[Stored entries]
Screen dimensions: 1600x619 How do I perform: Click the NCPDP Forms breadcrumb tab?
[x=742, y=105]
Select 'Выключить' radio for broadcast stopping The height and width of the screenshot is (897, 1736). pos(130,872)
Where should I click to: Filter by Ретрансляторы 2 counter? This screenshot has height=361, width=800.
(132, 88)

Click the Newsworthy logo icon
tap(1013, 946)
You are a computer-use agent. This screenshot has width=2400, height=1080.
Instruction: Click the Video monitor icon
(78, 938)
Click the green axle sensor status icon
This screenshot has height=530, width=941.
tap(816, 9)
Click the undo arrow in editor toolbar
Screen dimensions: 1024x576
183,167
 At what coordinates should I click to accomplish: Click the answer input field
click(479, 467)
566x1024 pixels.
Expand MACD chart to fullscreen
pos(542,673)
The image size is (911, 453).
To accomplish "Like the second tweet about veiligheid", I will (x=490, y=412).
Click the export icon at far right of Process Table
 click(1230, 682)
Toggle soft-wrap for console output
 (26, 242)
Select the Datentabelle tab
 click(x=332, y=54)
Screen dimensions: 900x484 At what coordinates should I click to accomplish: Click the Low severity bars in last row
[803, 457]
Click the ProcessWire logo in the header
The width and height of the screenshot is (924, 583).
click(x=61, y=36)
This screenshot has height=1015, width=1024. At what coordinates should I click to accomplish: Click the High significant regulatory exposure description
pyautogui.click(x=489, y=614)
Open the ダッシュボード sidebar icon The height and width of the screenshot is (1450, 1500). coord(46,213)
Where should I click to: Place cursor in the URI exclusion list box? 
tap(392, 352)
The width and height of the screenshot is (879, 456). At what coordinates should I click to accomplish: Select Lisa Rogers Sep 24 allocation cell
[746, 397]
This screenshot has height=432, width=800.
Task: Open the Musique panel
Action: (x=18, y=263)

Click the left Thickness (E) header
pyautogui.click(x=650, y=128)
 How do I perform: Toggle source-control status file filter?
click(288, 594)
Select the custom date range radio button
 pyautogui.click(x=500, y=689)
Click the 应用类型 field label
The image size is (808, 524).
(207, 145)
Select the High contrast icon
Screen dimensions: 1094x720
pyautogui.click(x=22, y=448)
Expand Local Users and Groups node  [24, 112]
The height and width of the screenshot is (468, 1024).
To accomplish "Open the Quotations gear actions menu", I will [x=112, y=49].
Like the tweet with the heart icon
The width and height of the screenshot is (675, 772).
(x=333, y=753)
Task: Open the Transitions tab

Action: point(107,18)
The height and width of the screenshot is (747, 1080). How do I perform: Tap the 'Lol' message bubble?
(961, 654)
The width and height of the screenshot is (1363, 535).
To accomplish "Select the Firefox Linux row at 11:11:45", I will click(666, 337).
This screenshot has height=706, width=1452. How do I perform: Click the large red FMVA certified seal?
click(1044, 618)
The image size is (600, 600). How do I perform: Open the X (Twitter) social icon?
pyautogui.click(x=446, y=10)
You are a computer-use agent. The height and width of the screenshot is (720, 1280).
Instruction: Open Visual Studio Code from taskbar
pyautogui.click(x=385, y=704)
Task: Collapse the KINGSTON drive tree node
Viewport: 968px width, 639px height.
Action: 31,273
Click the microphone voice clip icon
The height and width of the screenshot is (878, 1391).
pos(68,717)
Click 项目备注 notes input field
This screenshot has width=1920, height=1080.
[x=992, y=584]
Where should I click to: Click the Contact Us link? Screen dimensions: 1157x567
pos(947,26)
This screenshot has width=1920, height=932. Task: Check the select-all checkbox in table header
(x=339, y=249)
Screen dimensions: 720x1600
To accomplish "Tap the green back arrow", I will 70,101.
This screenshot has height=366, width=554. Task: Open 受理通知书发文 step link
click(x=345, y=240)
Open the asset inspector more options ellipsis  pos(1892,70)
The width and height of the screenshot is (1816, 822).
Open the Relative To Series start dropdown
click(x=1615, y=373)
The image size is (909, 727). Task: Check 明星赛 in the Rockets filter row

> WORK TO COMPLETE: Would you copy exactly the lines from the one that contains "The width and height of the screenshot is (1816, 822)." through the final line of the records above, including both?

> TASK RESPONSE:
The width and height of the screenshot is (1816, 822).
Open the Relative To Series start dropdown
click(x=1615, y=373)
The image size is (909, 727). Task: Check 明星赛 in the Rockets filter row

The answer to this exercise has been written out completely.